Several limitations need to be considered in our cohort study design. Firstly, the Pre-ESRD program database collected the data mainly related to renal care only. Some data were not available in this cohort database. For instance, serum digoxin concentrations (SDC) were not measured. Previous studies reported that high SDC (>1.2 ng/mL) might be associated with increased mortality when compared with low SDC (0.5–0.8 ng/mL) [36, 37]. Moreover, serum potassium levels were also unavailable in this cohort database. Hyperkalemia might decrease the effectiveness of digoxin, whereas hypokalemia could potentiate its toxicity.

Secondly, digoxin users might be frailer due to concomitant HF or AF compared to digoxin non-users. The presence of HF was defined based on ICD-9-CM coding; however, the severity of HF was unavailable due to the lack of NYHA classification and ejection fraction. Thus, full matching according to HF status in both groups was not likely, which may lead to biases.

Thirdly, the final limitation that should be considered is the very small portion of patients who received digoxin. These patients are, therefore, not fully representative of the whole cohort. Our study aimed to enroll more digoxin users by defining digoxin users as any single digoxin exposure within three months before the index date, but only 440 digoxin users were enrolled in total. It might be explained by the stringent indication or safety concern on prescribing digoxin for CKD patients.

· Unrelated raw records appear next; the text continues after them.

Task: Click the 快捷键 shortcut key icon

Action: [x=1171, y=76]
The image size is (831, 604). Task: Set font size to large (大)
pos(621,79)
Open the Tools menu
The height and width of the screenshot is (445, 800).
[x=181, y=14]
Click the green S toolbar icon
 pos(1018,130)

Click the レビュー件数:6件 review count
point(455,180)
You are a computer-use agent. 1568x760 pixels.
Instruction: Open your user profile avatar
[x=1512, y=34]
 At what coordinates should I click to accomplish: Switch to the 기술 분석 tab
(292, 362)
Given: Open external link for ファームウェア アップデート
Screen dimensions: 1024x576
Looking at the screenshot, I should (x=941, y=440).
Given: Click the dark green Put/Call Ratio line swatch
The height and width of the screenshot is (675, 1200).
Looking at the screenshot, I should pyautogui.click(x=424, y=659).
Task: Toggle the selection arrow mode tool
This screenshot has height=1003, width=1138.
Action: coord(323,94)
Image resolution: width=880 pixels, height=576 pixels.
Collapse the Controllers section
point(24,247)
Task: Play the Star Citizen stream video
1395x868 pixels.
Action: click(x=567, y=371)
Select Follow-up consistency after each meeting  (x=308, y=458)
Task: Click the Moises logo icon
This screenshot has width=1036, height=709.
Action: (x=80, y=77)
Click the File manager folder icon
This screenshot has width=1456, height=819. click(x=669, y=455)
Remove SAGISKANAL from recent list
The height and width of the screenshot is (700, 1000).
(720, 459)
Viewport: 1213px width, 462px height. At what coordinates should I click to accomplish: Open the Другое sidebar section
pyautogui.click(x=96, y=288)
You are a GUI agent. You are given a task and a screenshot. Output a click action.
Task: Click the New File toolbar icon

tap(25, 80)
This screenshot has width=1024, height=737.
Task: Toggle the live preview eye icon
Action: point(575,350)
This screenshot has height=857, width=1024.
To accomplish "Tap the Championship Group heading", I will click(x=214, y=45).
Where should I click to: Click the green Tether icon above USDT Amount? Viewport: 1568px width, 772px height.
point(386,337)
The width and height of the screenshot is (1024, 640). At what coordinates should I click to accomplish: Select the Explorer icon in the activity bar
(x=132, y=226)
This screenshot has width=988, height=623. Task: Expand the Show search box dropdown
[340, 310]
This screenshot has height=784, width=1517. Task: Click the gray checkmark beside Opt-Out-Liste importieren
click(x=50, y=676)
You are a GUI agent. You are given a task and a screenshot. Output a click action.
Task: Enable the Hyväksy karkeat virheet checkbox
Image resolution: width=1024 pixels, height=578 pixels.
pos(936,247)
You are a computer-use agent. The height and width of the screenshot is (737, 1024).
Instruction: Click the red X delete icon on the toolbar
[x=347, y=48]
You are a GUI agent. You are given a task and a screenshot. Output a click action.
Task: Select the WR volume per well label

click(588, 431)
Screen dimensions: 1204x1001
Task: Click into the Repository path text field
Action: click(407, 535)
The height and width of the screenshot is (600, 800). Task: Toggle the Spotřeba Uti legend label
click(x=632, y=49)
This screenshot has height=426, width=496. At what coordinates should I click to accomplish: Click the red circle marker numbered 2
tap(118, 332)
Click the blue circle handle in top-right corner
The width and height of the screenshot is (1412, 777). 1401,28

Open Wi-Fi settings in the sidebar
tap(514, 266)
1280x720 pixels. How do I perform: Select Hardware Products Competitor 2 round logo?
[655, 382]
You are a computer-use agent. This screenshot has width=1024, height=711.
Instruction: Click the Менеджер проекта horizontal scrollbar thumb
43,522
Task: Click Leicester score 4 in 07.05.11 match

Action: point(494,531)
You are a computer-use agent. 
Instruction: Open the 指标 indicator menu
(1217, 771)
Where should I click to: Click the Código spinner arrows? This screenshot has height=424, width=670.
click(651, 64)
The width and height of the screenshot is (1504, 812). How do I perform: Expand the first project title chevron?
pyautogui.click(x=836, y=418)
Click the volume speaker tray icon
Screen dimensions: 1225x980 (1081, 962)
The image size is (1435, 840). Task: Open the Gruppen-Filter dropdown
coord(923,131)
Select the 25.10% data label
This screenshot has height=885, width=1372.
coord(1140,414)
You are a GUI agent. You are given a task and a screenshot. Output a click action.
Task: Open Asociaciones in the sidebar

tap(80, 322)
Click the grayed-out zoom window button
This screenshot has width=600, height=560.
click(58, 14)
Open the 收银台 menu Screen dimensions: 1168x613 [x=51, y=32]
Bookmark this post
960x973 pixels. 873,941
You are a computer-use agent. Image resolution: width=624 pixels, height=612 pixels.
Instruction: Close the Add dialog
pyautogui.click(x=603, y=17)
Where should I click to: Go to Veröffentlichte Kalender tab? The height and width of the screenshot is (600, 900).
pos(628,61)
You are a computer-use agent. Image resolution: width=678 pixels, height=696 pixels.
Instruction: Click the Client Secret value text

Despite these limitations, we try to reduce the influence of confounding factors on the outcomes by multivariable adjustment and propensity score matching and using different statistical analysis approaches. However, the inherent weaknesses of the population-based cohort study design may limit the generalizability of our findings, and we should interpret the results with caution.

In conclusion, our study demonstrated that digoxin use was associated with increased mortality in advanced CKD patients. Thus, digoxin should be prescribed with caution in this population. It warrants future prospective and randomized studies to determine the safety of digoxin in the advanced CKD patients.

Acknowledgements

This study was based on data from the National Health Insurance Research Database (NHIRD) of Taiwan provided by the Bureau of National Health Insurance, Department of Health, and managed by the National Health Research Institutes. The interpretation and conclusions contained herein do not represent the views of the Bureau of National Health Insurance, Department of Health, or National Health Research Institutes.